───── Extracted information
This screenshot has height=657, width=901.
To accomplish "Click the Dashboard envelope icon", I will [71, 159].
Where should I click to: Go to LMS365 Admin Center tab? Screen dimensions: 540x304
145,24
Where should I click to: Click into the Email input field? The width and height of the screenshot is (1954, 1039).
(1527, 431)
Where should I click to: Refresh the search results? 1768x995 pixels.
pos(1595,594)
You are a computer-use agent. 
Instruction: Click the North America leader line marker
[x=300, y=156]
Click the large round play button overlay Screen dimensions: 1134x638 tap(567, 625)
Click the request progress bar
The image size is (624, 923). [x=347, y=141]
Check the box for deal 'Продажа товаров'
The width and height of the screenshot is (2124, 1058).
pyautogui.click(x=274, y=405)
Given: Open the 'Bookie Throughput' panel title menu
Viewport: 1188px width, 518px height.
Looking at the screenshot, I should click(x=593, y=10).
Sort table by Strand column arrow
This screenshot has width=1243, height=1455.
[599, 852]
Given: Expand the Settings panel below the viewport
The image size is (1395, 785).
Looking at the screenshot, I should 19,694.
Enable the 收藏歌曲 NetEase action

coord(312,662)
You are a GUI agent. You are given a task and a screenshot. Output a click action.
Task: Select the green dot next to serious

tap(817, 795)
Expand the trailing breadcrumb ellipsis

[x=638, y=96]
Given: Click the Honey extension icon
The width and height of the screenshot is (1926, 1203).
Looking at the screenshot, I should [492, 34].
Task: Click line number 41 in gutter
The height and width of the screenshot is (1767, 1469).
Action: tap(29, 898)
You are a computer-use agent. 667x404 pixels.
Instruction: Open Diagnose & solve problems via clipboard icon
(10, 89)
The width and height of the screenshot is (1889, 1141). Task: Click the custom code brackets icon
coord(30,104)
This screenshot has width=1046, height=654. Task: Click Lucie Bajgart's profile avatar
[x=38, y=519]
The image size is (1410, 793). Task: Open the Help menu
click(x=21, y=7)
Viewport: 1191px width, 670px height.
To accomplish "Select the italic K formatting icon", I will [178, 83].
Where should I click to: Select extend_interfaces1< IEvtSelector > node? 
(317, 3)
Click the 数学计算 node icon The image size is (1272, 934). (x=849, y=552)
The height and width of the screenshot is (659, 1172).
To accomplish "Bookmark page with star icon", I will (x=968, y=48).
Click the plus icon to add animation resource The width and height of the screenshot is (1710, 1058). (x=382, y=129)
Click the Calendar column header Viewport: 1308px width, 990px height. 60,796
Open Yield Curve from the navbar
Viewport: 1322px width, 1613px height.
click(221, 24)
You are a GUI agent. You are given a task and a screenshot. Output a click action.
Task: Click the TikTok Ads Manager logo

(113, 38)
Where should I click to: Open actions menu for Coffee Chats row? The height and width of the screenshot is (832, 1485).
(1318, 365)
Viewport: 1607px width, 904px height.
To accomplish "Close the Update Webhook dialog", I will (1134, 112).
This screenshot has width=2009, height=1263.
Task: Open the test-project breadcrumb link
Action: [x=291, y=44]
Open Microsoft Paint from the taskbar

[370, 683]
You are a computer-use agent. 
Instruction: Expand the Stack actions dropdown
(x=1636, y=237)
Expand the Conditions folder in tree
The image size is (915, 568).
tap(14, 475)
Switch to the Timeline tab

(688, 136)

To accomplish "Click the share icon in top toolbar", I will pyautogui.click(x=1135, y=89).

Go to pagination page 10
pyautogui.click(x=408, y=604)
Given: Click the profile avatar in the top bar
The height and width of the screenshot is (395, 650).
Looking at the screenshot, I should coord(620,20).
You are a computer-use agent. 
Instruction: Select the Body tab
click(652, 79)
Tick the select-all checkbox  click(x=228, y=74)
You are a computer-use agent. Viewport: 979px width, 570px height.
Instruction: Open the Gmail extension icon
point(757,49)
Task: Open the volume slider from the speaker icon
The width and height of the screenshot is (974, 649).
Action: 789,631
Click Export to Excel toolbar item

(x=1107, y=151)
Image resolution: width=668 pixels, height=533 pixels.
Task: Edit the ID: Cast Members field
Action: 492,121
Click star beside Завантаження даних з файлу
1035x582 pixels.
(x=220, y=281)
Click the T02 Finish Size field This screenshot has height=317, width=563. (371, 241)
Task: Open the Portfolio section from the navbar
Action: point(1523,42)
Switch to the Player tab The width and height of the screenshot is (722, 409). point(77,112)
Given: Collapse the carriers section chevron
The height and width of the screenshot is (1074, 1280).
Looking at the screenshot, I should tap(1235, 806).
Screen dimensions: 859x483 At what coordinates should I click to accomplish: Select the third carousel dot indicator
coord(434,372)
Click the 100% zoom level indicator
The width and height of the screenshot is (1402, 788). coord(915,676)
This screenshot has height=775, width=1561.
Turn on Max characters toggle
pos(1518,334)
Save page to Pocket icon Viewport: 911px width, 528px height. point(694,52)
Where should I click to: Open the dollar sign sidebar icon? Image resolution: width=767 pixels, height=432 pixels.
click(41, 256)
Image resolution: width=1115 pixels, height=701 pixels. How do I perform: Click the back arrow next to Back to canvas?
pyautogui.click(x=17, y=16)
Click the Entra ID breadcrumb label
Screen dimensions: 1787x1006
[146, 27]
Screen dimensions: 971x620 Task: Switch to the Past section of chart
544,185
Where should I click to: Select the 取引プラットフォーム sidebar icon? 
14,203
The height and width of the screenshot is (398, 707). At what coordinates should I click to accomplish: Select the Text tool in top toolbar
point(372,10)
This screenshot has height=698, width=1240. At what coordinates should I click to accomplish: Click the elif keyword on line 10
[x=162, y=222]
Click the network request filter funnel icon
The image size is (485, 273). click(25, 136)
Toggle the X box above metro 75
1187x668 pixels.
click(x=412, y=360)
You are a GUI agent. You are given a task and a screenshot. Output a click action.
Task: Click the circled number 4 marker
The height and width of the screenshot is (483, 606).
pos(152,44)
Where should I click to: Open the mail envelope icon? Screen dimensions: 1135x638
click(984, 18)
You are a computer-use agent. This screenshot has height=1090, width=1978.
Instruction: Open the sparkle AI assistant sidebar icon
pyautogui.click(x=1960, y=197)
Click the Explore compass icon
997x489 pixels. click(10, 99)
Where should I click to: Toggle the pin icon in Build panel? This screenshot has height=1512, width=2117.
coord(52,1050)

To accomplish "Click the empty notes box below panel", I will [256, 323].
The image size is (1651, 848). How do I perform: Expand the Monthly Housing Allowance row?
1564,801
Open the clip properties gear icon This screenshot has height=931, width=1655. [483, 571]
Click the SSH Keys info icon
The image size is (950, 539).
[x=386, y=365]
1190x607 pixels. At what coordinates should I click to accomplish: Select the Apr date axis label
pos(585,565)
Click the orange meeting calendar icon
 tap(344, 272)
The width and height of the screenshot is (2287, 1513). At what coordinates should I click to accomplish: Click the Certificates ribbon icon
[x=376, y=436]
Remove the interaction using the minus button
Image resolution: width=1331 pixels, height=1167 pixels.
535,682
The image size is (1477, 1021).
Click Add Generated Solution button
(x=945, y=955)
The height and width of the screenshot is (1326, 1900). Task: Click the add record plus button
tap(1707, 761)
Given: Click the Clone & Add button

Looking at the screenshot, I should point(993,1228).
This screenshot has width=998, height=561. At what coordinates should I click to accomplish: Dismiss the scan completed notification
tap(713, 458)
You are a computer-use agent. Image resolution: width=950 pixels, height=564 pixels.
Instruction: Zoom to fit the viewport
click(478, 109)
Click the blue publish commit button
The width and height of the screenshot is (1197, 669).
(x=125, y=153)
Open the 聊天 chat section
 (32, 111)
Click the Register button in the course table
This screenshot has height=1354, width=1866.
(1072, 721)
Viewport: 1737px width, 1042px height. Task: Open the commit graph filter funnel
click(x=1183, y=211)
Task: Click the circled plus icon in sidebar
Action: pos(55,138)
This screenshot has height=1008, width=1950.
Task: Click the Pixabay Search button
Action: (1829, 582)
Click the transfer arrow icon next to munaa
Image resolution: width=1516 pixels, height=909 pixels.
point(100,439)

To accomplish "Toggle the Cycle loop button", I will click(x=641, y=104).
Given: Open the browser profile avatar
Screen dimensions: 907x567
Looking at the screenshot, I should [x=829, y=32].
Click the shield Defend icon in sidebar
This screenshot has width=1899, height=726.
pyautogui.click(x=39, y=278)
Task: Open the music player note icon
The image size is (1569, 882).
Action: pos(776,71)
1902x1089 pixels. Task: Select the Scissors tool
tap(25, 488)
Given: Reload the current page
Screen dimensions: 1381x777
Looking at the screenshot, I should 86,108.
──────────
The problem: Reproduce every line from the preceding data in which the word "table" can be found.

Exercise output:
Sort table by Strand column arrow
Click the Register button in the course table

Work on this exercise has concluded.